24年に導入された現行の規制は、26年には新車販売の33%、30年に80%、35年までに全てをゼロエミッション車に切り換えることをそれぞれ目標とし、達成できなかったメーカーに罰金を科す。これに対し業界団体の英自動車工業会(SMMT)はEVについて充電インフラの未整備、消費者の信頼感低下などを背景に大幅な割引を適用しているものの、需要が伸び悩んでいるとして達成が困難になっていると反発していた。
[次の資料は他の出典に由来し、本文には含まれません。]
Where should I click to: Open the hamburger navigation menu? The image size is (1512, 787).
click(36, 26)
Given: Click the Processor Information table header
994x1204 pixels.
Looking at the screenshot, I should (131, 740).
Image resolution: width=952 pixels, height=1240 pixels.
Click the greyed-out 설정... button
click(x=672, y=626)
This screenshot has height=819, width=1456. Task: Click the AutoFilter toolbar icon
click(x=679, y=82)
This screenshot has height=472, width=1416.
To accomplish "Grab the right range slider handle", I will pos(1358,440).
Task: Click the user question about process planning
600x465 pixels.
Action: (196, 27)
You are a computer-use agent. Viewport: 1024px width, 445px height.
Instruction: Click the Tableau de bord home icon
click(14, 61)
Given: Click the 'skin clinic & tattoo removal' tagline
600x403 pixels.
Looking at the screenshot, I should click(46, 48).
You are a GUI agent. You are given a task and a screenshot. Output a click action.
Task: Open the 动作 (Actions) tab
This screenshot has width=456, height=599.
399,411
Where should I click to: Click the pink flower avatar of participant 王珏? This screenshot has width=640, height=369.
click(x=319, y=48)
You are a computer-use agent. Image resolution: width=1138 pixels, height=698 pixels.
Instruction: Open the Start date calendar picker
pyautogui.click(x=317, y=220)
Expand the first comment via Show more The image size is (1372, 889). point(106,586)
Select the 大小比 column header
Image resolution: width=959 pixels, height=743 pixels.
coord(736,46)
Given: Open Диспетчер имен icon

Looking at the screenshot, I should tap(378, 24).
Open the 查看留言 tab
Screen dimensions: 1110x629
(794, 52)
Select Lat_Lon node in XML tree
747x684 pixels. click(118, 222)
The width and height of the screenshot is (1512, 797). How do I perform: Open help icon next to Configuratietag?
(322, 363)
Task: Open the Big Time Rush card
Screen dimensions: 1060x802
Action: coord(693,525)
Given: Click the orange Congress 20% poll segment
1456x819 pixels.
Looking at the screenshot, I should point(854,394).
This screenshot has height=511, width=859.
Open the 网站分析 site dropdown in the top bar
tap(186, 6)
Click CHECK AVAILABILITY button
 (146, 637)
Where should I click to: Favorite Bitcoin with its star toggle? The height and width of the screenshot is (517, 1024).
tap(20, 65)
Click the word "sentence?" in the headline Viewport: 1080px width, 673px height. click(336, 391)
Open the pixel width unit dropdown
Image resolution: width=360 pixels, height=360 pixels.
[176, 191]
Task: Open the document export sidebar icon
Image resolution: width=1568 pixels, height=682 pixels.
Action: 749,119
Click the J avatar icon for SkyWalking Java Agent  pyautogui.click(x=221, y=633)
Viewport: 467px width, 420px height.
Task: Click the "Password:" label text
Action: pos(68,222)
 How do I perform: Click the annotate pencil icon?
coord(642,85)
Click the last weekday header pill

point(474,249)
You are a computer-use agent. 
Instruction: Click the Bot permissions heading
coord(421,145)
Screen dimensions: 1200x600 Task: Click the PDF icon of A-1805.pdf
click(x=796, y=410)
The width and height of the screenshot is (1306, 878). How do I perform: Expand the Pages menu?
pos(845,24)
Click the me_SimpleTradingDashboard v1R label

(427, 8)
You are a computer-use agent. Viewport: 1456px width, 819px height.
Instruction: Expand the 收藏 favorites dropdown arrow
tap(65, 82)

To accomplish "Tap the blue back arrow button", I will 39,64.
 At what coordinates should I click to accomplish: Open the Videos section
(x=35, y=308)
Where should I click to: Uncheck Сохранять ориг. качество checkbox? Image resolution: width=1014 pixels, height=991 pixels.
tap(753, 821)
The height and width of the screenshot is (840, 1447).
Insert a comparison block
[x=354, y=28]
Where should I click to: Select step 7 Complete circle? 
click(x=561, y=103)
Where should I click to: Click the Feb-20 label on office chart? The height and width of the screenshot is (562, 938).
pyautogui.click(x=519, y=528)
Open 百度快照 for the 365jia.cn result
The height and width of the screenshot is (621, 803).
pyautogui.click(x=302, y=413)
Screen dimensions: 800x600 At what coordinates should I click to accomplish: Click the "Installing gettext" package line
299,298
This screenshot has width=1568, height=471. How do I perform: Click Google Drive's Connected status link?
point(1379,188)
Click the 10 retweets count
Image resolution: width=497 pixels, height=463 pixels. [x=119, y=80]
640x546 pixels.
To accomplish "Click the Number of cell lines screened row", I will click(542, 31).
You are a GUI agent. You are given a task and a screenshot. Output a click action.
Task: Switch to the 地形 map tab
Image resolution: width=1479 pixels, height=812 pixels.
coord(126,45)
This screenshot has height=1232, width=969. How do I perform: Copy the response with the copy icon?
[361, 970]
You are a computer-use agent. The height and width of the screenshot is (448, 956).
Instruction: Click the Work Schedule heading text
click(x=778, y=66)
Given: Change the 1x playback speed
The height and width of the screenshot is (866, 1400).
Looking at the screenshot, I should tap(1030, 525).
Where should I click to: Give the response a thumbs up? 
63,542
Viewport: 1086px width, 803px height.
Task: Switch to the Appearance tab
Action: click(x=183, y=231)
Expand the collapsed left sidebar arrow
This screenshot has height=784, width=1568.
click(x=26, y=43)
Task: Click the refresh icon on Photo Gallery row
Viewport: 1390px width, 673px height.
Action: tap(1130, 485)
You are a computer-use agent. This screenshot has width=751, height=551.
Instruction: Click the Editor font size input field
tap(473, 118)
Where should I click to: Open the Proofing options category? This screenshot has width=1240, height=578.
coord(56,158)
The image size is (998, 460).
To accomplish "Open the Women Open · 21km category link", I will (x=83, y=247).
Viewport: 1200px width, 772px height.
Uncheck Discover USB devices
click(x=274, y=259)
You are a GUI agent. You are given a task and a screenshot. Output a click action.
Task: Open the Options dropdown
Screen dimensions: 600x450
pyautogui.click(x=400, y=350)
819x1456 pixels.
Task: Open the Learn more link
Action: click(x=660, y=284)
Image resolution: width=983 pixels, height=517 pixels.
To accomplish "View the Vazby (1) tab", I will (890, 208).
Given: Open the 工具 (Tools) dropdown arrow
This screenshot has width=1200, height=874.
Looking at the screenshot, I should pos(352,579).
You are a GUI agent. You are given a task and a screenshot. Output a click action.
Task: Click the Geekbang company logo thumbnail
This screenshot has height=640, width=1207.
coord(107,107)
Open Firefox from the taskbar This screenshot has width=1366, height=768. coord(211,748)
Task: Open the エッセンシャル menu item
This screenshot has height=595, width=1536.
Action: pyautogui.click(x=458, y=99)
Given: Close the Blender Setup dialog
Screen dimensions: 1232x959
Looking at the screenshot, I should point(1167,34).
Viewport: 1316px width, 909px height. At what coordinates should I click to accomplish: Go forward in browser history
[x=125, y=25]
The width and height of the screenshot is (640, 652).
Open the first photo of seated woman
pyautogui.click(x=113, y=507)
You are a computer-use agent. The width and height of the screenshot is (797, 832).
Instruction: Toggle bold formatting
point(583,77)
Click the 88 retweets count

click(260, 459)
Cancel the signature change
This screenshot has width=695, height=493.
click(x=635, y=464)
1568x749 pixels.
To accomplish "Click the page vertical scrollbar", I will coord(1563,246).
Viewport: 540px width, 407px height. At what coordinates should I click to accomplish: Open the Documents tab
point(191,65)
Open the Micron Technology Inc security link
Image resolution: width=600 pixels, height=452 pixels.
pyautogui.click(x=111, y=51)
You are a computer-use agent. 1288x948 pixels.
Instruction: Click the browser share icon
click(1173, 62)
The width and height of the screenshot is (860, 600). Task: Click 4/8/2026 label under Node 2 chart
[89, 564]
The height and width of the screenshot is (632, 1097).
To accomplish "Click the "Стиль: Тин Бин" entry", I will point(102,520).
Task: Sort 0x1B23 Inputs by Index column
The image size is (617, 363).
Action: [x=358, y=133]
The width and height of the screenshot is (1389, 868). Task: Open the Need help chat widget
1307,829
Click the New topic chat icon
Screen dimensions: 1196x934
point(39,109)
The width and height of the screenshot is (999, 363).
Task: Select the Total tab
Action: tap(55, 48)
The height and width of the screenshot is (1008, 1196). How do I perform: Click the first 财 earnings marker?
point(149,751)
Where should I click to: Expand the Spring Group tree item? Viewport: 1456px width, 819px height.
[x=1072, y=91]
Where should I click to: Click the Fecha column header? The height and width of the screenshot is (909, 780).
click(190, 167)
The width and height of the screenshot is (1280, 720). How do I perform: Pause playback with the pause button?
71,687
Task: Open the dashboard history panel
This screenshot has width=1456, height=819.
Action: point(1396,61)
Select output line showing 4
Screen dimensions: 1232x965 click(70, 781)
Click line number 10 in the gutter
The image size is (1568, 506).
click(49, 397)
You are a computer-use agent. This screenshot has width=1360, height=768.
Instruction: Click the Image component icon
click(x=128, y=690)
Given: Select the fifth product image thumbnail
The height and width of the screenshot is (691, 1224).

変更案は4つあり、うち3つは35年までに全てをゼロエミッション車に切り換える目標を維持しつつ、30年の目標を最低で50%まで引き下げるものだ。残る1つの案は現行方針を維持しつつ、メーカーが目標達成に向けて柔軟性を持てるようにする。
運輸省は「サプライチェーン(供給網)の混乱や、関税と貿易を巡る不確実性といった困難かつ複雑な世界経済情勢を踏まえ、ビジネスに配慮した現実的な目標となることを確実にするために見直す」とコメントした。
調査会社ニュー・オートモーティブによると、7月の新車登録台数に占めるバッテリー式EVの割合は27.4%だった。